3. Nel secondo passaggio, l’Apostolo entra decisamente nella storia della salvezza, aprendo così una prospettiva inaudita: la storia non nasce con noi, ci precede e ci genera. Non è una prigione, ci garantisce da tortuosità presuntuose e incerte. In questa storia, dove Dio é presente, l’uomo trova senso e speranza: anche il male e la sofferenza trovano misteriosamente uno sbocco. Il misterium iniquitatis – conosciuto dall’umanità di ogni tempo – vede uno spiraglio di luce. L’umanità non cammina nel buio assoluto: la luce di Dio penetra nella notte come da una finestra aperta. Ma – ecco il terzo passaggio – lo sguardo sulla creazione e sull’abbraccio universale di Dio, hanno il loro compimento nel Verbo Eterno, Colui che è risuscitato dai morti. E’, evidentemente, la parola più forte, decisiva e rischiosa per il predicatore: e il fallimento è immediato e bruciante, accompagnato dall’ironia!
4. Cari Amici, non troviamo descritto anche il nostro tempo, la nostra condizione di missionari del Vangelo? L’Italia è lunga, come si dice, ed è vero, ma ciononostante troviamo non piccole somiglianze, tratti che sono di ogni tempo e di ogni luogo. Il Santo Padre ci invita a stare vicini alla nostra gente e, nello stesso tempo, a prendere il largo della missione, a riconoscere il bene ovunque senza confondere mai la parte con il tutto, a non lasciarci ridurre al silenzio, ad annunciare che Gesù è il Signore. Ci esorta a predicare il suo amore misericordioso, a proclamare la follia della croce che salva, a non temere lo scherno apostolico, ricordando che il grande protagonista è sempre lo Spirito Santo che ha i suoi tempi e le sue vie, e che conduce alla verità piena.
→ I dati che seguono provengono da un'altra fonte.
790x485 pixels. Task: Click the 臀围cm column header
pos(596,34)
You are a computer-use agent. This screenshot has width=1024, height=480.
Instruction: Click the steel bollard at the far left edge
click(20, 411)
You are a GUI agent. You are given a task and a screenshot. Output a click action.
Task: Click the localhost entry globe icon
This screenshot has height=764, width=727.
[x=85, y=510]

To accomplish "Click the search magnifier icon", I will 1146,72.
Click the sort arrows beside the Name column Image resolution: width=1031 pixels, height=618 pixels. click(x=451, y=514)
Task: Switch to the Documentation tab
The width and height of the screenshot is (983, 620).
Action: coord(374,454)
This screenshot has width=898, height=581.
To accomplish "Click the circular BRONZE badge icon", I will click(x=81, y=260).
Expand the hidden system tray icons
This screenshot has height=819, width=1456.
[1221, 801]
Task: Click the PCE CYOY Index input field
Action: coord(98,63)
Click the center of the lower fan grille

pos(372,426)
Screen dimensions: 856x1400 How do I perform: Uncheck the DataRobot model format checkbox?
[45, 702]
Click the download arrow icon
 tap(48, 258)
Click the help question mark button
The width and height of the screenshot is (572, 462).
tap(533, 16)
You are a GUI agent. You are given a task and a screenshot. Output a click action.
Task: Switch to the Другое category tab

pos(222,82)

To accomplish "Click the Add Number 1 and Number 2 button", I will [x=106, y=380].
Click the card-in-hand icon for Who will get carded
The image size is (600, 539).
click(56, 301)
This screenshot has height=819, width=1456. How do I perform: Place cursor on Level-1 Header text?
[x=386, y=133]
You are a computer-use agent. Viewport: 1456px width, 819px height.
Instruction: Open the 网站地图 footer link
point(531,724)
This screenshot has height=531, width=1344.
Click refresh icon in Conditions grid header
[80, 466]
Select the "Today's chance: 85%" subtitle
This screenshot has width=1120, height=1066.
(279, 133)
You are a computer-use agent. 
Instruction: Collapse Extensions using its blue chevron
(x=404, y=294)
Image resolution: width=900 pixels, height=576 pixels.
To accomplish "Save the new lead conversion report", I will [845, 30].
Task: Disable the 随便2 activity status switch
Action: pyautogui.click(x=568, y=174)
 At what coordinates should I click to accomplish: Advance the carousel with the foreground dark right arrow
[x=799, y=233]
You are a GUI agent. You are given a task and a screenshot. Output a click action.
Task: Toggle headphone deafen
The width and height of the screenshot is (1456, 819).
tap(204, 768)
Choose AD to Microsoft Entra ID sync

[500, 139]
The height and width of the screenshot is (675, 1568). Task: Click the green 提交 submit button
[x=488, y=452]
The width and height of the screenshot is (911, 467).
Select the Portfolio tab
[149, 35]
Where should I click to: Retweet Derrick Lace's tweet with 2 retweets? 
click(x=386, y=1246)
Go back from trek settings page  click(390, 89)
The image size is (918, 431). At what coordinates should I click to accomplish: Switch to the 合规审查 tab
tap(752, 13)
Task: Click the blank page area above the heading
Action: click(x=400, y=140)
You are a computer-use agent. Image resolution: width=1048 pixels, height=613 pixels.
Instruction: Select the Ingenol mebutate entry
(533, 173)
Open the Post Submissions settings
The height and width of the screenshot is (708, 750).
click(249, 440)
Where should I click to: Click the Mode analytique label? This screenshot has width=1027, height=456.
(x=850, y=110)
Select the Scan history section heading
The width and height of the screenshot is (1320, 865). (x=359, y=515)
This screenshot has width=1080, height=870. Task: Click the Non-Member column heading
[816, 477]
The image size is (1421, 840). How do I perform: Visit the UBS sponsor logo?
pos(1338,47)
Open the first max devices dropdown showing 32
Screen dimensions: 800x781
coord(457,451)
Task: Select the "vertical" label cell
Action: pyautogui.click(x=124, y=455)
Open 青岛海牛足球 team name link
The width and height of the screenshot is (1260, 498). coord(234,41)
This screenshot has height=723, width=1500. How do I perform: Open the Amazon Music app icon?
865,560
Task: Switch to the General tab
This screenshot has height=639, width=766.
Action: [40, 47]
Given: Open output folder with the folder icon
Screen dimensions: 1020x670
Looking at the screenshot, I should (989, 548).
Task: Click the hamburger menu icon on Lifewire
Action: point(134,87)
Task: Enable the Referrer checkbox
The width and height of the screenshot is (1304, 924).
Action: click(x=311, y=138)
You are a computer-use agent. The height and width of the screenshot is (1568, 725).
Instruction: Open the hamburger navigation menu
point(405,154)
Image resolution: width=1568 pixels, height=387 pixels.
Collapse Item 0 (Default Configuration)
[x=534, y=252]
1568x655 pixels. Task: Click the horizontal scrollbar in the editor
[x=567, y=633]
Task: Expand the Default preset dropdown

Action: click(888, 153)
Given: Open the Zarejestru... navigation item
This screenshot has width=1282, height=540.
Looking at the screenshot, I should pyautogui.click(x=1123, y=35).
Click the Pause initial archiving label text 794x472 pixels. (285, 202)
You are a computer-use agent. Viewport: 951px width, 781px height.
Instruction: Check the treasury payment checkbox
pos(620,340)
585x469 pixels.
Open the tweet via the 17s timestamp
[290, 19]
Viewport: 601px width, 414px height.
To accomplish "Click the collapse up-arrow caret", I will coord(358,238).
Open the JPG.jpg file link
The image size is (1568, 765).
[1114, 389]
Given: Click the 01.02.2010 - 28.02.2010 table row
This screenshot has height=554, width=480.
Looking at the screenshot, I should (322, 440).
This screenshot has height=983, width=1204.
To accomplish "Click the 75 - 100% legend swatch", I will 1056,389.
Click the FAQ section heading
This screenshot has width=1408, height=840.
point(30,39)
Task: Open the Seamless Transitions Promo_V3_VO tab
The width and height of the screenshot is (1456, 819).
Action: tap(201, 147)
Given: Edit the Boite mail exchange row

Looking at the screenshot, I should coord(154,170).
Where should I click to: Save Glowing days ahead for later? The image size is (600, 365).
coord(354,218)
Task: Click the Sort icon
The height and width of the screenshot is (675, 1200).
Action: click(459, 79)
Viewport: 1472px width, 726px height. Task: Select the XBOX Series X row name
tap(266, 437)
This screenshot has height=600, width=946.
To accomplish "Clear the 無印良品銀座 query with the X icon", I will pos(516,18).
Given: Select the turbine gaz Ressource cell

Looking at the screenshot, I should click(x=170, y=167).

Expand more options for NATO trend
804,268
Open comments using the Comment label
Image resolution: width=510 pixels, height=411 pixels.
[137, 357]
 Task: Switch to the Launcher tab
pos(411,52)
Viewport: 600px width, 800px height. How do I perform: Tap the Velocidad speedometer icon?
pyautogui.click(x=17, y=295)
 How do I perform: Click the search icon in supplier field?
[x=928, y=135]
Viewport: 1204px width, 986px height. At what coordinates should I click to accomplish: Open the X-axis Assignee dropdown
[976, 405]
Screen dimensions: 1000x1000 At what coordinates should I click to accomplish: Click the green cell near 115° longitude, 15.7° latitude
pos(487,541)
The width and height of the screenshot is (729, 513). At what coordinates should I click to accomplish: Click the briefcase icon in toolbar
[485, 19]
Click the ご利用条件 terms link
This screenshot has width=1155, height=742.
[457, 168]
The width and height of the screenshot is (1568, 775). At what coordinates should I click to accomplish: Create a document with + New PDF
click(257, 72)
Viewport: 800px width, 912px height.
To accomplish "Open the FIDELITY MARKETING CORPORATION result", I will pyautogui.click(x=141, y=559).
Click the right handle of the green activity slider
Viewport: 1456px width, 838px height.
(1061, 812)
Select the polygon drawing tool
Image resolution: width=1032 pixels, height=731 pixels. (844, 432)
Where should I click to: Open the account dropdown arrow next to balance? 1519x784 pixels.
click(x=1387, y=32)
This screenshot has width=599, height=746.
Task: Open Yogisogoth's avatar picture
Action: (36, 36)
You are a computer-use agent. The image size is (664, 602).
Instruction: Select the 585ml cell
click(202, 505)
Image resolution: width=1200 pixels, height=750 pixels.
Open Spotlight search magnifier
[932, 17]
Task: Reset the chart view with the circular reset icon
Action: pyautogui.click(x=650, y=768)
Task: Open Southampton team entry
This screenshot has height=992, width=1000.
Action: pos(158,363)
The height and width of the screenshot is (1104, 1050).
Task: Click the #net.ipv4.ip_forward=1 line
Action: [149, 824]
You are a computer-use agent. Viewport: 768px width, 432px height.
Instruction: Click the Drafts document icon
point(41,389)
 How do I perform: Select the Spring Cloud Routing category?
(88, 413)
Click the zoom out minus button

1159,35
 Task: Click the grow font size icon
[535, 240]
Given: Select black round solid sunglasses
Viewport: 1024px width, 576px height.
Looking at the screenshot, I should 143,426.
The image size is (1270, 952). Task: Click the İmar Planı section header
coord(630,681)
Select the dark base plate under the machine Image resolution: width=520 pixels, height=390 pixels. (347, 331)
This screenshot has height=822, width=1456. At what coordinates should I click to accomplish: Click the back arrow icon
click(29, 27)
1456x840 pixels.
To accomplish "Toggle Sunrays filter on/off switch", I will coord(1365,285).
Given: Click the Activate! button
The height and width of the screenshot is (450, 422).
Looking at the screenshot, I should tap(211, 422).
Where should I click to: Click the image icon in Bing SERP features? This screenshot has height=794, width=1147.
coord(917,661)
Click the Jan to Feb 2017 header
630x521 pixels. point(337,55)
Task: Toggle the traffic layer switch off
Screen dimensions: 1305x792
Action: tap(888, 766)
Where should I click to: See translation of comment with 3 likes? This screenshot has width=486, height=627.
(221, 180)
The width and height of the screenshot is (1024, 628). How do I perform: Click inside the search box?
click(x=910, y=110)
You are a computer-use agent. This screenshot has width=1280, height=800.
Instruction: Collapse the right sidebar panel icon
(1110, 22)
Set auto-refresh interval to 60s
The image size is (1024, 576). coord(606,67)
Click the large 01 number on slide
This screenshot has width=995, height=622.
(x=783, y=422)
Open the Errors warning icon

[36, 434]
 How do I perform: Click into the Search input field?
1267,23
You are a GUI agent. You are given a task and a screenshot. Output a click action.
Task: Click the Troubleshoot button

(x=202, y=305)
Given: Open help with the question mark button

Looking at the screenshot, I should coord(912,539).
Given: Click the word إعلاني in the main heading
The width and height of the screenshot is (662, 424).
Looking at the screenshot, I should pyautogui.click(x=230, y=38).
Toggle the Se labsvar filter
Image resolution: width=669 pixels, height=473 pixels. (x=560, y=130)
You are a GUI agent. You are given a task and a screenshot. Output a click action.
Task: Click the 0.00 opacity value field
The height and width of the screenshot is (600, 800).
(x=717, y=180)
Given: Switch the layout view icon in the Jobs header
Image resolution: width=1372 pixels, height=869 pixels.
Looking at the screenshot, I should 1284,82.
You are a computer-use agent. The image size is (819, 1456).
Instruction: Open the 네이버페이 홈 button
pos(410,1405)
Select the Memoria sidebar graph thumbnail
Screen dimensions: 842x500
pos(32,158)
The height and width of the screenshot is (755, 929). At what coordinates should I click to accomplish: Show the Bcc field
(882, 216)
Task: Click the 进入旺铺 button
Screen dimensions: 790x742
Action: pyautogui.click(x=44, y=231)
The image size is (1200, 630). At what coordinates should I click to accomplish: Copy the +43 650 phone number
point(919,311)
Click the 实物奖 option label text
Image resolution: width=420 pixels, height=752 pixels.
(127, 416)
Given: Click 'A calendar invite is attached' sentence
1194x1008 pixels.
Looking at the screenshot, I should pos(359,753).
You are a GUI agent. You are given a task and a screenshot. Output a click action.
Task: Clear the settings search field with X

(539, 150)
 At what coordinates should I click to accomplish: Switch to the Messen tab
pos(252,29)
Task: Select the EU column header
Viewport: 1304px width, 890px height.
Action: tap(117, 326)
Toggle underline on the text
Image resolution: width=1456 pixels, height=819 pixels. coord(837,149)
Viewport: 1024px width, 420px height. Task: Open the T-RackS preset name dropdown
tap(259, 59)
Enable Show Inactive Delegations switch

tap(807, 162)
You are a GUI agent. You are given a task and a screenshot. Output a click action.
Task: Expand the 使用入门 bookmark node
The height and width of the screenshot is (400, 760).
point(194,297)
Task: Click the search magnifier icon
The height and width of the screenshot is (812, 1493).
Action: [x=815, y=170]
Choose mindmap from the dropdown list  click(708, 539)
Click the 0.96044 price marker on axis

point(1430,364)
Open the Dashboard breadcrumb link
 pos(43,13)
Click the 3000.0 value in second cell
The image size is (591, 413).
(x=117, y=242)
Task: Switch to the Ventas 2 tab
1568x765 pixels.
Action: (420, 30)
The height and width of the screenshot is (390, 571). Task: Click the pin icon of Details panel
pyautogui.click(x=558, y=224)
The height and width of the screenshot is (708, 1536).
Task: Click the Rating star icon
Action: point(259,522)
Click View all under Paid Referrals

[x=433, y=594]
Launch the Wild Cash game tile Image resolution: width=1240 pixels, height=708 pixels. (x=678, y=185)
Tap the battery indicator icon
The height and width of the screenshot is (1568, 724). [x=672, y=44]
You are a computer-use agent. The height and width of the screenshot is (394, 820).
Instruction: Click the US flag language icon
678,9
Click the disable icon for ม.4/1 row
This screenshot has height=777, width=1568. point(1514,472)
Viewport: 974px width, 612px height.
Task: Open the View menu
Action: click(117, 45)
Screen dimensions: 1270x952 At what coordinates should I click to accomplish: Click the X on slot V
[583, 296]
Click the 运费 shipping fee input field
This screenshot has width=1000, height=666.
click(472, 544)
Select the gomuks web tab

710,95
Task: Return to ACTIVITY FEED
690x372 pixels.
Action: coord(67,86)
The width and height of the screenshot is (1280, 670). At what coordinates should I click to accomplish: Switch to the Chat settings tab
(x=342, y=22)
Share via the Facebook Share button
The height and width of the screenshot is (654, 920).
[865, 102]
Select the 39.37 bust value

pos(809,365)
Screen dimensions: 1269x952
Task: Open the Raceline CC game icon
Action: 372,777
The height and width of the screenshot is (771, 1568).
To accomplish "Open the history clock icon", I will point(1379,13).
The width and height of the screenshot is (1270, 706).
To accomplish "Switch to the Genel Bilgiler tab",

Cristo ci ha chiamati ad una missione esaltante, che si scontra con la nostra piccolezza: aiutare i fratelli a intraprendere i sentieri della gioia evangelica. Ci ha chiamati a riconoscere il Risorto: Gesù è venuto a noi come un uomo che viene da lontano, i cui passi appena appena si sentono. Questi passi si fanno poi più sicuri, finché non si comprende che essi sono la sua presenza. Ed è gioia! Questa attenzione, fatta di desiderio, la dobbiamo tenere desta nel nostro cuore, nel cuore del nostro clero e delle comunità: è un desiderio che spera contro ogni apparenza; che tiene spiegata la vela anche quando i venti sono contrari, e ci sembra di essere avvolti dal sonno del Risorto. Ma il Signore è sempre con noi, vuole solo che ci fidiamo di Lui: “Perché temete, uomini di poca fede?”.
5. Tornano alla memoria le parole di sant’Agostino: “Voi seminate nelle lacrime, voi raccogliete nella gioia. Come avviene questo, fratelli miei? Quando l’agricoltore passa con l’aratro e getta il seme, talvolta il vento è glaciale, la pioggia l’ostacola. Egli scruta il cielo, lo vede oscuro, trema di freddo ma, ciononostante, intraprende la semina”. Anche noi andiamo avanti, coscienti che solo la certezza di compiere l’opera di Dio ci sostiene, e sapendo che nell’intimo delle anime esiste una singolare attesa, un bisogno di luce e di speranza, una voglia inconscia di verità e di bene. Sapendo che per essere scintille di gioia dobbiamo vivere davanti al roveto ardente che è Cristo; che per amare con il cuore di Dio è necessario lasciarci amare da Lui, e che lasciarci amare è così difficile, poiché si tratta di arrenderci senza condizioni! Cristo ci ha chiamati d essere dei ceri accesi, la cui vita si esprime in una fiamma d’amore e di servizio.
6. Cari Amici, grazie per avermi permesso di presiedere questa Eucaristia: è un grande dono. E grazie per l’esempio, la parola saggia, l’amore alla Chiesa, che in questi dieci anni ho sempre visto in tutti e in ciascuno. Come ho già detto, è stato per me un grande onore e una grande grazia poter servire – come meglio ho saputo – la nostra Conferenza che ha il dono di un legame unico con il Vescovo di Roma, il Papa. Insieme abbiamo servito le nostre Chiese e il nostro amato Paese. Come sempre, ci affidiamo alla Vergine Maria, la grande Madre di Dio e della Chiesa.